DeText: A deep NLP framework for intelligent text understanding
July 28, 2020
Natural language processing (NLP) technologies are widely deployed to process rich natural language text data for search and recommender systems. Achieving high-quality search and recommendation results requires that information, such as user queries and documents, be processed and understood in an efficient and effective manner. In recent years, the rapid development of deep learning models has been proven successful for improving various NLP tasks, indicating the vast potential for further improving the accuracy of search and recommender systems.
Deep learning-based NLP technologies like BERT (Bidirectional Encoder Representations from Transformers) have recently made headlines for showing significant improvements in areas such as semantic understanding when contrasted with prior NLP techniques. However, exploiting the power of BERT in search and recommender systems is a non-trivial task, due to the heavy computation cost of BERT models. In this blog post, we will introduce DeText, a state-of-the-art open source NLP framework for text understanding. We will also describe how DeText grants new capabilities to popular NLP models, and illustrate how neural ranking is designed and developed in DeText.
Introduction to NLP
Natural language text data is generally represented by a sequence of words, from which we aim to mine semantic information for serving specific functions in search and recommendation. Processing natural language data with deep learning technologies consists of 6 representative deep NLP tasks, as illustrated in Figure 1:
- Ranking with typical applications on document ranking for search and recommendation
- Text classification to predict labels on an input sequence, with typical applications like intent prediction and spam classification
- Sequence tagging to predict labels on each word of an input sequence, with typical applications in name entity recognition (NER) such as query tagging and Part of Speech (POS) tagging
- Sequence completion to generate a completed sequence from a partial sequence, with typical applications like query autocomplete and smart compose
- Sequence generation to generate a sequence from an input sequence, with typical applications like query expansion and machine translation
Unsupervised representation learning to learn language representations and serve as a foundational language model (e.g., BERT) for the other 5 deep NLP tasks.

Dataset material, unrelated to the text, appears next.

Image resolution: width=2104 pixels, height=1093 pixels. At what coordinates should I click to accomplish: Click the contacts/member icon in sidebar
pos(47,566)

Figure 1: Representative deep NLP tasks
DeText: A deep neural text understanding framework
The above deep NLP tasks play important roles in the search and recommendation ecosystem, and are crucial in improving various enterprise applications. To provide a unified technical solution, we developed DeText, a deep NLP framework for intelligent text understanding to support these NLP tasks in search and recommendation. Currently, DeText can support ranking, classification, and sequence completion—3 of the 6 representative tasks.

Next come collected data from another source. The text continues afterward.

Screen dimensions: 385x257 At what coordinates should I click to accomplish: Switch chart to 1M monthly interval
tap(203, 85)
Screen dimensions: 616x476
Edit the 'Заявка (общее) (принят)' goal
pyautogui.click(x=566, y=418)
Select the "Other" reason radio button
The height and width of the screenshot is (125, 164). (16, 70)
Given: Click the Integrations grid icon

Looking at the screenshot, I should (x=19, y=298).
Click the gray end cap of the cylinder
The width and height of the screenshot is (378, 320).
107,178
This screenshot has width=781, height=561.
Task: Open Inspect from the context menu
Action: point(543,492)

Our logo is inspired by the sloth: Relax like a sloth, and let DeText do the understanding for you
DeText is analogous to the accessories and attachments that come with power tools, such as a cordless drill. While the drill’s “engine” may be inherently powerful, it is important to use the right attachment to achieve your desired result.
Similarly, with DeText, users can swap NLP models depending on the type of task and leverage the models to make search and recommendation systems better than ever before. For example, at LinkedIn, we might use LiBERT (BERT trained on LinkedIn data) to better understand the meaning behind a text query and capture user intention in search (e.g., a search for “sales consultant at Insights" is looking for sales consultant jobs at the company, Insights). But what about using our pre-trained data set to also rank the relatedness of different documents to each other, in addition to the user's input query? Through the magic of DeText, we're able to quickly apply the efficiencies in an area like understanding the meaning of word sequence (semantic meaning) to another area like how many word sequences might be related (classification) or which word sequences (documents) might also be relevant to a query (ranking) given one or several inputs. This is a capability that is nontrivial with vanilla BERT or other NLP models, but is easy to do with DeText.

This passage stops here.